▸ DATASET EXCERPTS:
##############################
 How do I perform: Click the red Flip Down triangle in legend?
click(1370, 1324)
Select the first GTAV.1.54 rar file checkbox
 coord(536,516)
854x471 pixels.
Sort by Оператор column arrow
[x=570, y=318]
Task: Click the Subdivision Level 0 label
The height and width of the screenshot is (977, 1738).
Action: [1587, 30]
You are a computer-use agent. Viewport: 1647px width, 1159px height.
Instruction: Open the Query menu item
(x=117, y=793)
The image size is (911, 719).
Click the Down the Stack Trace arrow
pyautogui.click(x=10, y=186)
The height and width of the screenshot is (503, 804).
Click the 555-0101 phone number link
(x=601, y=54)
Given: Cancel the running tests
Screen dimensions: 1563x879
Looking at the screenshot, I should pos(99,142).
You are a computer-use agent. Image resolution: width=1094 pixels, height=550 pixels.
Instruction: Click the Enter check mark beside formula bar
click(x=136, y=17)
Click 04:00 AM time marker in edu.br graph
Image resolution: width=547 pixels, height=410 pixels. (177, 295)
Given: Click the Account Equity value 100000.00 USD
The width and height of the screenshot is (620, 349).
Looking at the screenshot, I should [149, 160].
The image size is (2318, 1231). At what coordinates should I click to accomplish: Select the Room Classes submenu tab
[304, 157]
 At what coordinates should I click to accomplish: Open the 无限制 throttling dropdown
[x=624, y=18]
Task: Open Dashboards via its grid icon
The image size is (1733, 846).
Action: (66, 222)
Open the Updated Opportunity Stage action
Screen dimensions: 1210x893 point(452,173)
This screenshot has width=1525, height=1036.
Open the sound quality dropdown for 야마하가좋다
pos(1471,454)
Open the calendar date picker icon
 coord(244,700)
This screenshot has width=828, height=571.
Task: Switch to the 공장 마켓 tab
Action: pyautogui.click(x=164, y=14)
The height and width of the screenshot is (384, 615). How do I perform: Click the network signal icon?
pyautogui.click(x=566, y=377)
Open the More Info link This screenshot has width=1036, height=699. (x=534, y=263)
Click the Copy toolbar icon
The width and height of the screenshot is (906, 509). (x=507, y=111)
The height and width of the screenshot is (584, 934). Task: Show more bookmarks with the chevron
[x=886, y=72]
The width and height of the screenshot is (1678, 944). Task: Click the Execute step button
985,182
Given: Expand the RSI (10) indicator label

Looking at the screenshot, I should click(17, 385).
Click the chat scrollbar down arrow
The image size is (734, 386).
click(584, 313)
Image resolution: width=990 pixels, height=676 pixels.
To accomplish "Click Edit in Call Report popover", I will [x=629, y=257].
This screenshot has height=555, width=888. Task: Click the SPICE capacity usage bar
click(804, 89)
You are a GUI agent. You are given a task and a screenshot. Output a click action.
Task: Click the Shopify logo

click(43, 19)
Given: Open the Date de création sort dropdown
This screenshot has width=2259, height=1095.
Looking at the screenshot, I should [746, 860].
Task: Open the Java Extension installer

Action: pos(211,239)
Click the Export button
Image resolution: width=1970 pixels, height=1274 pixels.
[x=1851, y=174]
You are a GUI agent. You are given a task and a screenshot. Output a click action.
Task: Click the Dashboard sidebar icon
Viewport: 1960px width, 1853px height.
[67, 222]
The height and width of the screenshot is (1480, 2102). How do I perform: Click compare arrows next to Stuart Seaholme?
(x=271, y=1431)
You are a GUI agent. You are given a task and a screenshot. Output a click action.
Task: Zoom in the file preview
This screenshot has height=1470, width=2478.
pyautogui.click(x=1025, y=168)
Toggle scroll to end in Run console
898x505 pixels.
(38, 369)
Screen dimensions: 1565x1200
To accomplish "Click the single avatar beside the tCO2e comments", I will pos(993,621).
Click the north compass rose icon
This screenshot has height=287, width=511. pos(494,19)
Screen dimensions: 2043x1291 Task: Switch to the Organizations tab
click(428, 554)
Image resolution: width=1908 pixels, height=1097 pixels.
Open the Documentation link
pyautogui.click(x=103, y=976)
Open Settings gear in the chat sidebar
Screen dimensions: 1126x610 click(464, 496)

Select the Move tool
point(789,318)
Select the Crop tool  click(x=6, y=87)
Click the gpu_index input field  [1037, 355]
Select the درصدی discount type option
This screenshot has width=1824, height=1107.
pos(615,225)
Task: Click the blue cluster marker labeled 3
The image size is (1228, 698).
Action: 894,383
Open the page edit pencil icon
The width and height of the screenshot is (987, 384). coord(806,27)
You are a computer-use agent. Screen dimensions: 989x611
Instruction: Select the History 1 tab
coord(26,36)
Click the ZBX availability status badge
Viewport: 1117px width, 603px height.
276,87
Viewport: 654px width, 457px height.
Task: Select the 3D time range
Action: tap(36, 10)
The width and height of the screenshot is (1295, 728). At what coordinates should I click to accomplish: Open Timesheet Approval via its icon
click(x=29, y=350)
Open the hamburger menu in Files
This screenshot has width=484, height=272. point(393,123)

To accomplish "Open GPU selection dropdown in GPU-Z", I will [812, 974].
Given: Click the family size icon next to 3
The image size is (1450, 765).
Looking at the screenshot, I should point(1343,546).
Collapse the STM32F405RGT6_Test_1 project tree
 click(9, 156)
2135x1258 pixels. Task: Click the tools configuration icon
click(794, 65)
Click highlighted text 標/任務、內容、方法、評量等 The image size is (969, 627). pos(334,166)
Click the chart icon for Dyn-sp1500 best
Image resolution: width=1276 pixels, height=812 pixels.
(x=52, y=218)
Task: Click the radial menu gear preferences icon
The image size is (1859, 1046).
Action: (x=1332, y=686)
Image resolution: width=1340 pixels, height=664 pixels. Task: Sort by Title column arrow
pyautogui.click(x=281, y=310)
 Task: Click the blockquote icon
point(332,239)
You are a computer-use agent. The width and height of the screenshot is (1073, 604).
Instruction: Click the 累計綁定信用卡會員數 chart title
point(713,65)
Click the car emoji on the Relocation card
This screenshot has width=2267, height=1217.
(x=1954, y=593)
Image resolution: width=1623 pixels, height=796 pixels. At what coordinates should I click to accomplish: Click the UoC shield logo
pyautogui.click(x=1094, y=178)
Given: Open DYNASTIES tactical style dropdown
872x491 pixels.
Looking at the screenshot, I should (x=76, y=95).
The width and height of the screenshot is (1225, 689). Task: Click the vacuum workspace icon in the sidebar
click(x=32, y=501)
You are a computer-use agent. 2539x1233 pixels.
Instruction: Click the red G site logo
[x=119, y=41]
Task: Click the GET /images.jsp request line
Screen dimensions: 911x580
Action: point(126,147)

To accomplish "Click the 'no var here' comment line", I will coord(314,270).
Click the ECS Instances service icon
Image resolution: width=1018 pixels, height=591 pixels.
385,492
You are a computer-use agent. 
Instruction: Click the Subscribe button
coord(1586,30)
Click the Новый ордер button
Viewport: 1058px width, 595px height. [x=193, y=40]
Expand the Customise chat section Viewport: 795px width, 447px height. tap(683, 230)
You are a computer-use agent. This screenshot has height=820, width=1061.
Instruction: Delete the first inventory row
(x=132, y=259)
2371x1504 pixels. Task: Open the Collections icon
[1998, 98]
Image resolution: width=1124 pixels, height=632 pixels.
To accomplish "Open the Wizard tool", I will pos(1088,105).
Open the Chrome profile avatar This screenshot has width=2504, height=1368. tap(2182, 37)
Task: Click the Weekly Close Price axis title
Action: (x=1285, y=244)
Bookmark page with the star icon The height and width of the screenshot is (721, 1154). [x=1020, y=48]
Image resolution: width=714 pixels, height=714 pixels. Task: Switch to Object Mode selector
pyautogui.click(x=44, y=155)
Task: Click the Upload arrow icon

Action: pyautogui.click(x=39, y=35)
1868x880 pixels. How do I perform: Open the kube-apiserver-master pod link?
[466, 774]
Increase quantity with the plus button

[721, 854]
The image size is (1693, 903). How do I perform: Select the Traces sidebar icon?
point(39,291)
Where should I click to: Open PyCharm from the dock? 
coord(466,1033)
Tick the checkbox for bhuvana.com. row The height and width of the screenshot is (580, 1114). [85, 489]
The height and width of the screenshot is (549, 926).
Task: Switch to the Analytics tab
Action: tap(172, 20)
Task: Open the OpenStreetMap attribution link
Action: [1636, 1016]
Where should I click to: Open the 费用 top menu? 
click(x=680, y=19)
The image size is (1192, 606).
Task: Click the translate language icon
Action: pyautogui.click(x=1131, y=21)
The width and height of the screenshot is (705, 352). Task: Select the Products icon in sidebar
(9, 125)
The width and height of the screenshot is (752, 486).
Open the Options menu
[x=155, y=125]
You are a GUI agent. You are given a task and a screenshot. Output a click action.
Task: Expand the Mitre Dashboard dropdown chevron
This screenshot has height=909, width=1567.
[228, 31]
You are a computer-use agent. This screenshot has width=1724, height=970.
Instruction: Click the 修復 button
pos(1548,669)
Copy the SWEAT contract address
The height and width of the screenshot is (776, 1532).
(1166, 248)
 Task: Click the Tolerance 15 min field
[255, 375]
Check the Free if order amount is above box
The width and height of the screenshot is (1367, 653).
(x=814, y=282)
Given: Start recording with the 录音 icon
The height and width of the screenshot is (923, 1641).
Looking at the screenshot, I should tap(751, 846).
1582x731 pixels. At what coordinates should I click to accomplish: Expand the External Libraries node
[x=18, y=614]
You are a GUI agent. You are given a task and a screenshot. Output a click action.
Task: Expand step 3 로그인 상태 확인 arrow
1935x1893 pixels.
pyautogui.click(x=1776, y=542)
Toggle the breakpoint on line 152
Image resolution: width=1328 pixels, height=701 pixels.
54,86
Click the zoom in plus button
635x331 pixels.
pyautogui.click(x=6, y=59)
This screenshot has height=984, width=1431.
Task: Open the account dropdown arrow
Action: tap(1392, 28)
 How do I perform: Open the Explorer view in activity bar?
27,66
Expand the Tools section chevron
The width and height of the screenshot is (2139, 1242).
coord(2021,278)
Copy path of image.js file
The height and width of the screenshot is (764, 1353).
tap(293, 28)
##############################
▸ WHAT YOU NEED TO DO:
Using the records above, set down exactly the lines from the one with "Image resolution: width=1340" through the one with "You are a computer-use agent. The", inclusive, and nothing more.

▸ TASK RESPONSE:
Image resolution: width=1340 pixels, height=664 pixels. Task: Sort by Title column arrow
pyautogui.click(x=281, y=310)
 Task: Click the blockquote icon
point(332,239)
You are a computer-use agent. The width and height of the screenshot is (1073, 604).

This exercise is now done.